Beamtalk combines ideas from:
- Smalltalk/Newspeak — Live programming, message-based syntax, reflection (inspiration, not strict compatibility)
- Erlang/BEAM — Actors, fault tolerance, hot code reload, distribution
- Elixir — Protocols, comprehensions, with blocks
- Gleam — Result types, exhaustive pattern matching
- Dylan — Sealing, conditions/restarts, method combinations
- TypeScript — Compiler-as-language-service architecture
We welcome contributions!

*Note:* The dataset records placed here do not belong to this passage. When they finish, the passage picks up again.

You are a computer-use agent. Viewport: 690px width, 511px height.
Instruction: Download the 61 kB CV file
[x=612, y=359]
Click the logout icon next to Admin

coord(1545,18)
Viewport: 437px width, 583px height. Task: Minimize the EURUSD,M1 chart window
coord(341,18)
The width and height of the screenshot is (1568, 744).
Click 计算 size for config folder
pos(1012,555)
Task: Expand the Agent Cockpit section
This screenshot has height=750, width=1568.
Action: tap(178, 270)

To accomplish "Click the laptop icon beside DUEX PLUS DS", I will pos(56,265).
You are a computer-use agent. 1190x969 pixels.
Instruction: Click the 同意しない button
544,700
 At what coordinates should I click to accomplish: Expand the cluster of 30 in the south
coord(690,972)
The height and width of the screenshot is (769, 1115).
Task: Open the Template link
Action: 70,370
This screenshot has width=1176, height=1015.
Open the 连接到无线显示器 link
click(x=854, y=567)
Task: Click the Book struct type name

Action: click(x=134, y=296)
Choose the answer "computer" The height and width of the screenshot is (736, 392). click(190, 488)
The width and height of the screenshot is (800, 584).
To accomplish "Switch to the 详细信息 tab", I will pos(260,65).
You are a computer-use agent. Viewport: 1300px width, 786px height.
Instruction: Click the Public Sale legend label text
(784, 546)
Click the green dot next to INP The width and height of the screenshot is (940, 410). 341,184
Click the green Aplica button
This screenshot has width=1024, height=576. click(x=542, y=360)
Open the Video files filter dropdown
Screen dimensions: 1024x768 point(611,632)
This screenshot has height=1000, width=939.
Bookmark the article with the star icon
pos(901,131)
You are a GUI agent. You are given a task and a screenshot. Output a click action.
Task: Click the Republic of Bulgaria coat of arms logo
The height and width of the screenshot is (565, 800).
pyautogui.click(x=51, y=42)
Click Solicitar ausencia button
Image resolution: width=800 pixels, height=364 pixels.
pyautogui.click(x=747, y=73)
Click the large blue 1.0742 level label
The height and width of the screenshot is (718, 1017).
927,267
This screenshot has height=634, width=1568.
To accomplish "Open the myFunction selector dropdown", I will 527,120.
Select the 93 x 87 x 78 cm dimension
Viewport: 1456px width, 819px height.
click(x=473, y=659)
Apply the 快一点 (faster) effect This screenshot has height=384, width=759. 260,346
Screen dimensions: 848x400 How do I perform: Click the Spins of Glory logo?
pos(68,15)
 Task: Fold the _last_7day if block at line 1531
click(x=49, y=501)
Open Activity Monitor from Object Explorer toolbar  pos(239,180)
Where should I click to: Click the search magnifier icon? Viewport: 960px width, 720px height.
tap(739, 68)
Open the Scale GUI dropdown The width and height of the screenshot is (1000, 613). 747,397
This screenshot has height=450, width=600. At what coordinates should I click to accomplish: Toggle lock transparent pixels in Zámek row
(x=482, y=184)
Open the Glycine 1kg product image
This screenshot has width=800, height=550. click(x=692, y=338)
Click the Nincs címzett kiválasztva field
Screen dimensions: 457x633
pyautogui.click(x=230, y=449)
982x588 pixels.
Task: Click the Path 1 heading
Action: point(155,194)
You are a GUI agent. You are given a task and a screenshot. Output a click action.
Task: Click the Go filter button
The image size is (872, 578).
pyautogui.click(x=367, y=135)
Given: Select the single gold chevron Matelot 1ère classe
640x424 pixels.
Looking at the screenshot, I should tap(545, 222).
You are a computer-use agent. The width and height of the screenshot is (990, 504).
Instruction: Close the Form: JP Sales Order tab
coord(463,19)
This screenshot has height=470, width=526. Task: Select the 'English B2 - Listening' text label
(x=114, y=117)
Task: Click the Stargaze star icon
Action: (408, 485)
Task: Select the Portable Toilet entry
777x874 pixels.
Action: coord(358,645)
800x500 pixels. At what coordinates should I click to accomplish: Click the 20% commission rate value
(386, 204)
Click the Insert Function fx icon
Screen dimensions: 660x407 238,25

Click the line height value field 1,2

See CONTRIBUTING.md for how to get started — covering dev setup, running tests, PR guidelines, and where to help.
For AI agent contributors, see AGENTS.md for detailed development guidelines.
We use Linear for issue tracking (project prefix: BT).
Licensed under the Apache License, Version 2.0. See LICENSE for details.